Activity:
Within the records below, find each line with the word "Expand" and copy it out.

[Extracted data entries]
• • •

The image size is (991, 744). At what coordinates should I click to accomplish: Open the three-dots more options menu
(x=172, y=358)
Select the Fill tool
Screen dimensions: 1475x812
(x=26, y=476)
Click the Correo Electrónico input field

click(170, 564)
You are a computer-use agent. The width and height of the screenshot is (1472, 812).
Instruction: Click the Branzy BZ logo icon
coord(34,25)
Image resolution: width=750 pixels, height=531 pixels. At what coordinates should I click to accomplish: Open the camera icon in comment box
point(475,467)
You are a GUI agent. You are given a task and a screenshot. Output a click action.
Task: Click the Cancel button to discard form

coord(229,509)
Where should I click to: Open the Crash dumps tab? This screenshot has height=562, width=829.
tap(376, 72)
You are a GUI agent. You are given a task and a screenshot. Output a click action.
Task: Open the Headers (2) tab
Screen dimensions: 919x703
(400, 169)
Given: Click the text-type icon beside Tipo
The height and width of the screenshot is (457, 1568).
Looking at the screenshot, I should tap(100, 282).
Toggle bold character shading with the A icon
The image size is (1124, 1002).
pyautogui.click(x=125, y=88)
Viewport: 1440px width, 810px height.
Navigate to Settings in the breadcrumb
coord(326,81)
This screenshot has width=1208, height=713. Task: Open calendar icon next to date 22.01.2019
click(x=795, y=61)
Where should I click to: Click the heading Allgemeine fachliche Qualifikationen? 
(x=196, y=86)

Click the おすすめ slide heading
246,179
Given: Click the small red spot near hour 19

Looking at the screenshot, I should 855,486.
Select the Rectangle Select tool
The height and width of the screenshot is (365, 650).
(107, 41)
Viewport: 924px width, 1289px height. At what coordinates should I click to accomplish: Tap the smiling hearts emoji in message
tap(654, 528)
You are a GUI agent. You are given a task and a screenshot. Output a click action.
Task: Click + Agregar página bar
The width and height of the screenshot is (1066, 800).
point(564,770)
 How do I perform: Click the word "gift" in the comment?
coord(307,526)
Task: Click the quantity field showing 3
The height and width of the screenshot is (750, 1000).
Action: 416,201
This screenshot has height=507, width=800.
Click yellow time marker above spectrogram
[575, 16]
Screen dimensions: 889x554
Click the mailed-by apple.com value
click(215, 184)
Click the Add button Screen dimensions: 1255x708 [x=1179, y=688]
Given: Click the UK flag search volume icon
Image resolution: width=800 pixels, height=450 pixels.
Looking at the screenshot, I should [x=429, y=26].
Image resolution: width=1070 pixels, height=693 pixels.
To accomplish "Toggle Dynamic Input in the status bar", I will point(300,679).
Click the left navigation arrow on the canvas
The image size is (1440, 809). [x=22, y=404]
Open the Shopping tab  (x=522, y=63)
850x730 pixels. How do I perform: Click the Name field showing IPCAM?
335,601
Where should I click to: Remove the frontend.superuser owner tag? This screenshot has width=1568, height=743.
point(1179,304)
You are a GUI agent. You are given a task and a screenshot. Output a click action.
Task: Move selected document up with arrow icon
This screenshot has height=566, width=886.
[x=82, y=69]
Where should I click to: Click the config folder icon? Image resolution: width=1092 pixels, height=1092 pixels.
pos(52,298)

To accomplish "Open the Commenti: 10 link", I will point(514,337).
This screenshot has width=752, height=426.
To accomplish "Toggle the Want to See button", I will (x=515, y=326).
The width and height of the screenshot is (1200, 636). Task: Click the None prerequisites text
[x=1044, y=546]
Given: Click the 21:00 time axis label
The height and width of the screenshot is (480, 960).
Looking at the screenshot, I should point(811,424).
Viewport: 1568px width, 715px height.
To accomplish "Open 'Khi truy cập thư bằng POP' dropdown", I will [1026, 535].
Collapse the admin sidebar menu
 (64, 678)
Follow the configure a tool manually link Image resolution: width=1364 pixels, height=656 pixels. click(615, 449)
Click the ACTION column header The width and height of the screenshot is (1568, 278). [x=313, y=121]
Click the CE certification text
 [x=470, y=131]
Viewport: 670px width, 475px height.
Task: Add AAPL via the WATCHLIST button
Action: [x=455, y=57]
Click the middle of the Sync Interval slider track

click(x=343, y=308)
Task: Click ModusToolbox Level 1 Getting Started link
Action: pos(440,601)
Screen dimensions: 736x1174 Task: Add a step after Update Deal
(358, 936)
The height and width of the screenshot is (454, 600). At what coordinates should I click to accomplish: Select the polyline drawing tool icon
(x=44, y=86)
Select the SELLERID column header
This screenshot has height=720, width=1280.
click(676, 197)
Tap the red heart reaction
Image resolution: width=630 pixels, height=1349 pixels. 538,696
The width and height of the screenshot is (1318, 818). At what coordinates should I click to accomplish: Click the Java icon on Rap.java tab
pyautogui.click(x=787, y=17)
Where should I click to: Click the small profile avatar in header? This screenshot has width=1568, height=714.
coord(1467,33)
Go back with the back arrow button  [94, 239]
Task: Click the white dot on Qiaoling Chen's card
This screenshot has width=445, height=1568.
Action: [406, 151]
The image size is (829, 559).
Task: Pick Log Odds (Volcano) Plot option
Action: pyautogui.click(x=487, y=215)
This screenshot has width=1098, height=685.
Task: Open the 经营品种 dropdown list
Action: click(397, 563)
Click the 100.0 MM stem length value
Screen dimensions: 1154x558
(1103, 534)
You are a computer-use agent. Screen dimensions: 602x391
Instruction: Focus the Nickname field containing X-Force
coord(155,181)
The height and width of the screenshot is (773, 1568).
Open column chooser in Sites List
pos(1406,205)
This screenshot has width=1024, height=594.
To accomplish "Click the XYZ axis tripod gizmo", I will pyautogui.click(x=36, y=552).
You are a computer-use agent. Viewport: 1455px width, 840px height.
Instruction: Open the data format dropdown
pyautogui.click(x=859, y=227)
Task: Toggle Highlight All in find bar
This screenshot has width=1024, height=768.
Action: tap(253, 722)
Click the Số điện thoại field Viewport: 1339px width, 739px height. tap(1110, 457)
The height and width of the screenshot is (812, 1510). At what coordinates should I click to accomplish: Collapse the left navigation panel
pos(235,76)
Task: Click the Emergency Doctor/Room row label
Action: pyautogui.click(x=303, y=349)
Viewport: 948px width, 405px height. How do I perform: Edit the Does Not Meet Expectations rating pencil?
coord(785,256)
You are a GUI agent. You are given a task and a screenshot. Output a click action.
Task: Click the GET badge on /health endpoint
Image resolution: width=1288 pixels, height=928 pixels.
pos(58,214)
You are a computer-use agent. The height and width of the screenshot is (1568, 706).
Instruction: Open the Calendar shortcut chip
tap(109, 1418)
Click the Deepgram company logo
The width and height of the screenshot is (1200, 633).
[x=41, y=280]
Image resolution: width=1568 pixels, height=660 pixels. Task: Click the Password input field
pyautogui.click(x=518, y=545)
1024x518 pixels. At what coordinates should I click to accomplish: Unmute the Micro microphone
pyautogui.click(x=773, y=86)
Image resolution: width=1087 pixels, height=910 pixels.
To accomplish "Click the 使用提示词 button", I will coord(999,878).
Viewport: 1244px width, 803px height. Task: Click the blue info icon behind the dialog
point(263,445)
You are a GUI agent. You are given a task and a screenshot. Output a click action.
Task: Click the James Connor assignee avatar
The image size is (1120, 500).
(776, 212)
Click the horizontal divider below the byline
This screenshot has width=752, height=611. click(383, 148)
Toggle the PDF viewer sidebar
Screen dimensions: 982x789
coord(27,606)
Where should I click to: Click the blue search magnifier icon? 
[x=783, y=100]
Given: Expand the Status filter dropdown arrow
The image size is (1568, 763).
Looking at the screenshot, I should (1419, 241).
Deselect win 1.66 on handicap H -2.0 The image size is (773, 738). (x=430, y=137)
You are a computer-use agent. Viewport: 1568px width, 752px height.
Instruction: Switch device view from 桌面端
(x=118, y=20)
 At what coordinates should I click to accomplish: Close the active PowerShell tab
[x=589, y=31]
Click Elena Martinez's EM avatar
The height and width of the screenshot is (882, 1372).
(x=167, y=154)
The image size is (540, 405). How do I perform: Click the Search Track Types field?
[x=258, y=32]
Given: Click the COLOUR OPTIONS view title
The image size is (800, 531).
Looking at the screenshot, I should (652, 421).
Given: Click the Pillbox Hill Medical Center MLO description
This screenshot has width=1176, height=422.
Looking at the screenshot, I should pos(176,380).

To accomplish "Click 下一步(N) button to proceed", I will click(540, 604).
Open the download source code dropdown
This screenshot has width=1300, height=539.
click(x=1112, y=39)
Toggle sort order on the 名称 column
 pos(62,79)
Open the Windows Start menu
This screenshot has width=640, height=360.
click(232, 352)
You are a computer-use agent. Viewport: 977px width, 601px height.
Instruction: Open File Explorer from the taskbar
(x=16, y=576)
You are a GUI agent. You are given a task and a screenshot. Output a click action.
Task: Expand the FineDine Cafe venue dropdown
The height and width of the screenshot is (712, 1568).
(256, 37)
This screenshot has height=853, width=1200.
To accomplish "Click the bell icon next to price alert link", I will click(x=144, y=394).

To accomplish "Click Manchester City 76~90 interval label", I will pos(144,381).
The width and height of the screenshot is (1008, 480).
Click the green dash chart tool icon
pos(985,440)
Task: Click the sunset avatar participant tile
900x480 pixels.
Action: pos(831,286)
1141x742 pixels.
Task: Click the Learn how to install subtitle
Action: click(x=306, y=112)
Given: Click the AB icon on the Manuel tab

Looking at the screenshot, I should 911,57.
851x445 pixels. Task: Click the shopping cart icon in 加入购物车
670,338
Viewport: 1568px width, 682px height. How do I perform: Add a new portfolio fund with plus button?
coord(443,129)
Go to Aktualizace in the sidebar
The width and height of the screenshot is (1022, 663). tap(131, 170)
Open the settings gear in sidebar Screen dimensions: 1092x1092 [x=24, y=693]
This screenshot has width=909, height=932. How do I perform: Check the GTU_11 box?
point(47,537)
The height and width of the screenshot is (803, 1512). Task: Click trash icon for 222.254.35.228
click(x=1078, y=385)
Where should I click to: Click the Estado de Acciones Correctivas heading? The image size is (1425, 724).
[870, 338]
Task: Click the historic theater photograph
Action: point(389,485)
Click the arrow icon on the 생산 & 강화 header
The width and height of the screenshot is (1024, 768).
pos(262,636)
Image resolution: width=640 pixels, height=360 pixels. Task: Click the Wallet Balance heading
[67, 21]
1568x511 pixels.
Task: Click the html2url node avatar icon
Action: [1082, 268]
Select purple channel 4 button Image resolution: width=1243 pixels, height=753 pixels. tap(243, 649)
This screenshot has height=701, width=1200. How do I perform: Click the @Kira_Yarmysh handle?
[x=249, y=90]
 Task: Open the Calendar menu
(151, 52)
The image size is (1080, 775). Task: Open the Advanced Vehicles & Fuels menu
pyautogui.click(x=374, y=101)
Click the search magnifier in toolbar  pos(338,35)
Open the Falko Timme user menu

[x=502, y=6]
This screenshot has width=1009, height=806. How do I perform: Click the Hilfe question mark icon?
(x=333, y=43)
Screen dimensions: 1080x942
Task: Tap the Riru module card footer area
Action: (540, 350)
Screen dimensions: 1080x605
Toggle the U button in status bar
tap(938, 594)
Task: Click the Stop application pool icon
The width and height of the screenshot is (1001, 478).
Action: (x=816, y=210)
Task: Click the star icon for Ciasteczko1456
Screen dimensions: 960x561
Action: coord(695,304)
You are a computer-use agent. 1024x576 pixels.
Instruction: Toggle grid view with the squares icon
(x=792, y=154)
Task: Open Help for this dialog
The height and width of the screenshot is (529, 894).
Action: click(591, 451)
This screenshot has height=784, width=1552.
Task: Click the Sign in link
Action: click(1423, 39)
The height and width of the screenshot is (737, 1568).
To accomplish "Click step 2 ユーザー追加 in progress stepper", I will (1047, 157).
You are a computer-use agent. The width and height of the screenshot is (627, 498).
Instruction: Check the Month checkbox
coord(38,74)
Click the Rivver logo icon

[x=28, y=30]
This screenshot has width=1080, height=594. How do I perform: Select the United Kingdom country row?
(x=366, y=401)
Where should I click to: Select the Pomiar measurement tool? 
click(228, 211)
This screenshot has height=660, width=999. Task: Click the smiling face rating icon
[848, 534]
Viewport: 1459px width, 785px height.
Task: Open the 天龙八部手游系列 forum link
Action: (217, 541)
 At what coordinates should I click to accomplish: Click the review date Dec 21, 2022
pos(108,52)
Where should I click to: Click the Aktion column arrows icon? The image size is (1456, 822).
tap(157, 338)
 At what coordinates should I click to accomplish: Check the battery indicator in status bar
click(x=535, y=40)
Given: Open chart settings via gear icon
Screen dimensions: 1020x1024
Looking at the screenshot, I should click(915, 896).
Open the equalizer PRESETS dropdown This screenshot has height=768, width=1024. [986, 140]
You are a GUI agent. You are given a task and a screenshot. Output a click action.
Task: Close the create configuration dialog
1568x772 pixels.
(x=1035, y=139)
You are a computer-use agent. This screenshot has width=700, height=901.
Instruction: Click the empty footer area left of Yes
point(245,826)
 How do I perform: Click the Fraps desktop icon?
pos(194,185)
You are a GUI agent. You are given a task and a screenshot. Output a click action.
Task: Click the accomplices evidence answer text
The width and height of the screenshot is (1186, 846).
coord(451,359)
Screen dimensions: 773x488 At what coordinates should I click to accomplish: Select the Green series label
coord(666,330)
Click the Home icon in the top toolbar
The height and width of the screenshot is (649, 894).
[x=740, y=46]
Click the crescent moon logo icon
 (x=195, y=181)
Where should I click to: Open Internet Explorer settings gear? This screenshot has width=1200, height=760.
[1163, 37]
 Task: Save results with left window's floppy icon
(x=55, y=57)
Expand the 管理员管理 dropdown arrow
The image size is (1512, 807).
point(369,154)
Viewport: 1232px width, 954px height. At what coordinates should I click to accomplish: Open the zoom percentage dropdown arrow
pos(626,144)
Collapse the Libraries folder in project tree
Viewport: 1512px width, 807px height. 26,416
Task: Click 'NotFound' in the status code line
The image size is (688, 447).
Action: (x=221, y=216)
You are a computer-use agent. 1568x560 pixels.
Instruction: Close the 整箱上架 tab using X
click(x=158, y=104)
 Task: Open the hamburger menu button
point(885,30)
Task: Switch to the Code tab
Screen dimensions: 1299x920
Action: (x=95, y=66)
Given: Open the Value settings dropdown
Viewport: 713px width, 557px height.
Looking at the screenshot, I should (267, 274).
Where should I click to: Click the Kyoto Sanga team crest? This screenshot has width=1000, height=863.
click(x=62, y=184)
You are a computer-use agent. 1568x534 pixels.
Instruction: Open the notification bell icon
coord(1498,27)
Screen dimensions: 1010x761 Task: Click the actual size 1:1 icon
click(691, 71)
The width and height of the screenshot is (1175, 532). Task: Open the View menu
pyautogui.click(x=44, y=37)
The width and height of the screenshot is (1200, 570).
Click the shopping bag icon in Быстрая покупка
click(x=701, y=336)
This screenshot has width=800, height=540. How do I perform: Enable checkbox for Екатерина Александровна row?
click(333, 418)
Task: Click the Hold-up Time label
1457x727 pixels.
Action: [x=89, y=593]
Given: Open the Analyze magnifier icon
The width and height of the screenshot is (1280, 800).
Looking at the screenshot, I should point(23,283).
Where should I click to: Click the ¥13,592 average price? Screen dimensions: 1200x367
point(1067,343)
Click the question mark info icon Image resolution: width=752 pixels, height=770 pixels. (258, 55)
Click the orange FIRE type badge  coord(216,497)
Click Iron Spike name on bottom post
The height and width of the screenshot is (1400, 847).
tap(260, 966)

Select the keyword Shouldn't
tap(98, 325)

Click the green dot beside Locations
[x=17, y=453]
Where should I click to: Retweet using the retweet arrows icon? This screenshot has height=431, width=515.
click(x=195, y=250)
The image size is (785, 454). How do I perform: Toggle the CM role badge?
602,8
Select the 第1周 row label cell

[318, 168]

• • •

Task solution:
Given: Expand the Status filter dropdown arrow
Task: Expand the FineDine Cafe venue dropdown
Expand the 管理员管理 dropdown arrow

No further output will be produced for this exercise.